The revised advice says: 'For the small number of patients who may not follow this guidance we fully support practices in ensuring that they can take all reasonable steps to identify practical working solutions with the least risk to all involved.'
Practices are advised to 'undertake a risk assessment' when patients refuse to wear a mask or face covering, and can consider 'offering the patient a mask, if the patient is willing to wear one'.
GPs can also consider further options including 'booking the patient into a quieter appointment slot, or in a separated area', or 'providing care via a remote appointment', the NHS England advice confirms.
The latest SOP reiterates official calls for GP practices to 'restore activity to usual levels where clinically appropriate' and to reach out to at-risk patients whose care may have been delayed during the COVID-19 pandemic.

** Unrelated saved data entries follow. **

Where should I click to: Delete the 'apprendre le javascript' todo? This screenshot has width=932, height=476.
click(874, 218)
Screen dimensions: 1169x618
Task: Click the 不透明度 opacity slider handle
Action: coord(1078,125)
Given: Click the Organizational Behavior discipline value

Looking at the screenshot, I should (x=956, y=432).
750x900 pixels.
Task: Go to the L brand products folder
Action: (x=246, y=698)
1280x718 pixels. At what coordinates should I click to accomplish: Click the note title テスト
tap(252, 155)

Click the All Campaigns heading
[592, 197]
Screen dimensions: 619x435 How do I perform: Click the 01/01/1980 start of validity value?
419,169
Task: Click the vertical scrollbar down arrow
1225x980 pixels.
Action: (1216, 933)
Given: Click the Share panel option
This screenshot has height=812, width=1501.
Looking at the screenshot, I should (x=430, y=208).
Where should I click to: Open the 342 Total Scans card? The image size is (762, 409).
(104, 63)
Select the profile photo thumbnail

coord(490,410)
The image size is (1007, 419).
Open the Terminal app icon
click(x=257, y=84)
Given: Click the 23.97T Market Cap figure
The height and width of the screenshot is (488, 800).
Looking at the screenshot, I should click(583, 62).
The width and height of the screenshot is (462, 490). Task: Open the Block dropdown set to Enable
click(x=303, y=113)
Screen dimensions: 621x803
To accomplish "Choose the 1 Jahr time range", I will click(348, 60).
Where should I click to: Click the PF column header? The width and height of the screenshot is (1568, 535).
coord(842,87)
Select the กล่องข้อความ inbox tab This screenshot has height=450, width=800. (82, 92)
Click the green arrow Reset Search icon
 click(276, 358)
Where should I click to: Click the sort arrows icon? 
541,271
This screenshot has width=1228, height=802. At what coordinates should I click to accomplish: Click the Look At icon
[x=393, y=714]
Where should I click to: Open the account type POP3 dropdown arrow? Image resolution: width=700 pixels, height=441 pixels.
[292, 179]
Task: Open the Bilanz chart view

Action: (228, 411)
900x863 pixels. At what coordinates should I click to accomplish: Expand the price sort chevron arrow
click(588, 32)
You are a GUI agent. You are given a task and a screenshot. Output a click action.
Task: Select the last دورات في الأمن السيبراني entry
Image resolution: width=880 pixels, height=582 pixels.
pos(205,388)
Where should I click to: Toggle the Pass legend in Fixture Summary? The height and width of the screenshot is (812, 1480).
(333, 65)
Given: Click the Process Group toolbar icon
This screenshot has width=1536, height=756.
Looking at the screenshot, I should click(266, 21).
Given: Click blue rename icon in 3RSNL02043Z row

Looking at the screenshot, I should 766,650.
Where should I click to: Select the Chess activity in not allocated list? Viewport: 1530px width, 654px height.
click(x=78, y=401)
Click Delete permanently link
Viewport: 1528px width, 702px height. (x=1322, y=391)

Practices 'should be open for the delivery of face-to-face care, whilst triaging patients remotely in advance wherever possible', the guidance says.
It calls for infection prevention and control guidance to be 'followed rigorously' for all face-to-face consultations, with staff and patients using masks or face coverings in line with government advice, care co-ordinated carefully to avoid 'the need for multiple visits' if possible.
Practices are also urged to 'use careful appointment planning to minimise waiting times and maintain
social distancing in waiting areas' - and to consider measures such as 'asking patients to wait in private vehicles, where possible, to reduce numbers in communal spaces'.
GPonline reported last month that face-to-face GP consultations had risen 70% compared with the start of lockdown - although the majority of consultations continue to be delivered via telephone.
GP leaders have called repeatedly for masks or face coverings to be mandatory for patients on practice premises, in line with rules for hospitals or public transport.